PARIS (Reuters) - Cars that drive themselves could be on the roads four years from now, provided red tape does not get in the way, Mr Carlos Ghosn, head of the Renault-Nissan alliance, said on Tuesday.
Silicon valley companies have long pioneered "autonomous vehicles", and Google tested one in Nevada in 2012. German luxury carmaker Mercedes-Benz developed an S-class limousine that drove in August without any driver input.
Renault has created the Next 2 prototype version of its Zoe model which enables drivers to let go of the controls at speeds below 30 kmh thanks to GPS positioning, cameras and sensors, though a human must stay behind the wheel. "The problem isn't technology, it's legislation, and the whole question of responsibility that goes with these cars moving around... and especially who is responsible once there is no longer anyone inside," Mr Ghosn said at a French Automobile Club event.
The first cars could hit the roads in 2018 in the "pioneer countries" of France, Japan and the United States, with commercialisation starting across Europe in 2020, the chief executive said.
An amendment to United Nations rules agreed earlier this year would let drivers take their hands off the wheel of self-driving cars.
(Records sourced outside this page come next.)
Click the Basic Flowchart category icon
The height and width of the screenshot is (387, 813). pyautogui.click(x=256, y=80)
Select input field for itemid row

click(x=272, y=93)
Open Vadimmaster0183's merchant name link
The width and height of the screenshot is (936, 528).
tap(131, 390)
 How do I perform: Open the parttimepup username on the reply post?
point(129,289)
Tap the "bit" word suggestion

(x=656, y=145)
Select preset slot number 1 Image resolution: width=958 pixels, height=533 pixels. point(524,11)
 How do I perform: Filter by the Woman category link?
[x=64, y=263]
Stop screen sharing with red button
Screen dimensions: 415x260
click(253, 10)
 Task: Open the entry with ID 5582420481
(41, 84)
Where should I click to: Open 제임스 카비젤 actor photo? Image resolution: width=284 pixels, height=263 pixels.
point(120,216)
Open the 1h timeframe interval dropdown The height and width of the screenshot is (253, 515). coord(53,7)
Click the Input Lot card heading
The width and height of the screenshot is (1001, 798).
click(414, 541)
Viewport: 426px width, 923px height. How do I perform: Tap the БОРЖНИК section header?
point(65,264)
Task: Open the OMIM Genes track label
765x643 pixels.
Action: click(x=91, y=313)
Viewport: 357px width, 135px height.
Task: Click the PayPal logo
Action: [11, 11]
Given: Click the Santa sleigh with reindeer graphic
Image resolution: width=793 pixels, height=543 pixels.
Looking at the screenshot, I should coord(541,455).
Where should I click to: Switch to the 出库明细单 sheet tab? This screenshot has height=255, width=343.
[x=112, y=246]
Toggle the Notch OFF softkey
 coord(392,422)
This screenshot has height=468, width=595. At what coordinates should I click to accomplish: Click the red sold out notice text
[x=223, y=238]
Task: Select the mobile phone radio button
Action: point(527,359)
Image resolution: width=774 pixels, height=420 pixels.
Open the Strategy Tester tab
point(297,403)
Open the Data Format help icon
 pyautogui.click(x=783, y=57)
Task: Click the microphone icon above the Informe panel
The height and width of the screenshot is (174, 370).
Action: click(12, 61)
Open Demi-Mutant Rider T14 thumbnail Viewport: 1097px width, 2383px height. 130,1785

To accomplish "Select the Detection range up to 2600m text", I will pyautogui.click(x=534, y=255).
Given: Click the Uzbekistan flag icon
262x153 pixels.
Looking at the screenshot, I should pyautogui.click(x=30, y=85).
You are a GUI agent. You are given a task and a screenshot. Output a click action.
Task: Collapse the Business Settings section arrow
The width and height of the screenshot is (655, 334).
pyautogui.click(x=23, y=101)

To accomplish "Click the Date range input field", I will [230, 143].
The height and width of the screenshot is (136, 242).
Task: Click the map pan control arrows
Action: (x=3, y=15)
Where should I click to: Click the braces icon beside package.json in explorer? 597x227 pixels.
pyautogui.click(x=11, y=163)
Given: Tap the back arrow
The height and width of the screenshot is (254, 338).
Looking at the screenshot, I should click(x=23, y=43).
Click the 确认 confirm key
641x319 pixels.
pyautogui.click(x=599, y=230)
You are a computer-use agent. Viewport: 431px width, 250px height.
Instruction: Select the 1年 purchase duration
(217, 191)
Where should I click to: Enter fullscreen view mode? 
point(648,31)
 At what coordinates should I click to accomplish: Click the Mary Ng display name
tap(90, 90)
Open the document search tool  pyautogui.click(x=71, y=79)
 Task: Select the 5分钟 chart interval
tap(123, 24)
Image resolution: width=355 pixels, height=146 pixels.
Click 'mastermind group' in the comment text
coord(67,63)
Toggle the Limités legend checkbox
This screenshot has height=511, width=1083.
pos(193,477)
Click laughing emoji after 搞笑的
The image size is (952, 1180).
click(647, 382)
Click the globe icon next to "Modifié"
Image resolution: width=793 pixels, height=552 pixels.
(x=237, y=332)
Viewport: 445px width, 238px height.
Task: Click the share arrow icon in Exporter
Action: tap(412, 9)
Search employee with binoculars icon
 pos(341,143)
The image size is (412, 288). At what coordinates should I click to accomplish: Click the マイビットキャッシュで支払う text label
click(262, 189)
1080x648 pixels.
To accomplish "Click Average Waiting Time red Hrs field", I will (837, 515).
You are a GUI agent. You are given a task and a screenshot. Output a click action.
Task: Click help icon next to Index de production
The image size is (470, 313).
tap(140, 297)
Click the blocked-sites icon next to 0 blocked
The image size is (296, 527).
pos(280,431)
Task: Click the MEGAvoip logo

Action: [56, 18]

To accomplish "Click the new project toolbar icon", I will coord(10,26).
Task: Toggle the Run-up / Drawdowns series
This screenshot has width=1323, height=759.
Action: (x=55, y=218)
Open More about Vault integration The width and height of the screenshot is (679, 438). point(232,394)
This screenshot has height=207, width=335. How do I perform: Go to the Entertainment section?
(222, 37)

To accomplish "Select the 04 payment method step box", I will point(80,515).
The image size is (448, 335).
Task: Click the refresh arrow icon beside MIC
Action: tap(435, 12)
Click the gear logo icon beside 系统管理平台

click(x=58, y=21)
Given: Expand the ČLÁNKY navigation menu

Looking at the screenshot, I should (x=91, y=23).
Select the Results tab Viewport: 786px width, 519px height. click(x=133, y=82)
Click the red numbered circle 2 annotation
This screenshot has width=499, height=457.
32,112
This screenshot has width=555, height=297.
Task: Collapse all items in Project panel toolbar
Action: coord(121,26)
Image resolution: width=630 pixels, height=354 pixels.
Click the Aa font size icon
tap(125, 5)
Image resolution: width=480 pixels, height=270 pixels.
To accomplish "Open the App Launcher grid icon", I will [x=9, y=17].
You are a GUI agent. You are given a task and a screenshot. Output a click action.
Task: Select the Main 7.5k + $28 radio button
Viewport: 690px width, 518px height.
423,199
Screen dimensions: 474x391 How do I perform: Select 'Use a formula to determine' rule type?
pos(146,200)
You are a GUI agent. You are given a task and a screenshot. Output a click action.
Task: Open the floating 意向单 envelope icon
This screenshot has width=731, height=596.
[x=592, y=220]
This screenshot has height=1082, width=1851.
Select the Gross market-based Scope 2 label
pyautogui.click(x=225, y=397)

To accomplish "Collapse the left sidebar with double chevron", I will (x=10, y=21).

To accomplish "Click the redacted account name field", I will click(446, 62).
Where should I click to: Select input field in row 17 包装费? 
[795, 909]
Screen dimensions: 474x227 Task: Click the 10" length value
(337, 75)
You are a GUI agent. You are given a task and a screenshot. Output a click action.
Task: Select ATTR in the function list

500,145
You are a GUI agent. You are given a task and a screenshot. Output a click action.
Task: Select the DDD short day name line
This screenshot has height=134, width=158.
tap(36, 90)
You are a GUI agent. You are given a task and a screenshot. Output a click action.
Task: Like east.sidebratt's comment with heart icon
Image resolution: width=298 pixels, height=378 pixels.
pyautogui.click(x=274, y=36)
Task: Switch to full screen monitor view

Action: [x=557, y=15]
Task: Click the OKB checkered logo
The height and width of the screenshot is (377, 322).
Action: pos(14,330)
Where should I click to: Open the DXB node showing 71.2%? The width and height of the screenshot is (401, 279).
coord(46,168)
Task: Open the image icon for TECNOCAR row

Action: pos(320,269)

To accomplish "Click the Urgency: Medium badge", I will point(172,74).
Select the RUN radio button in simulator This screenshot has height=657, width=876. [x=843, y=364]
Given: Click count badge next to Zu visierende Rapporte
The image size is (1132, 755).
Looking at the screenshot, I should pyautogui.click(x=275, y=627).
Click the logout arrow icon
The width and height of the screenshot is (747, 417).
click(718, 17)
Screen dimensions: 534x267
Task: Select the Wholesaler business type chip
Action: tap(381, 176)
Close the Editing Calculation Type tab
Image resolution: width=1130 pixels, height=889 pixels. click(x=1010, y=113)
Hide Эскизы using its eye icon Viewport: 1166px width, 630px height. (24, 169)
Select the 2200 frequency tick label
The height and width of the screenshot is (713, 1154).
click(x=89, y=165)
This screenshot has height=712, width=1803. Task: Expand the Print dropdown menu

The change was pushed by Germany, Italy and France, whose high-end carmakers believe they are ready to zoom past United States tech pioneers to bring the first vehicles to market.
Provided the amendment clears all bureaucratic hurdles, it would allow a car to drive itself, as long as the system "can be overridden or switched off by the driver".
A driver must be present and able to take the wheel at any time.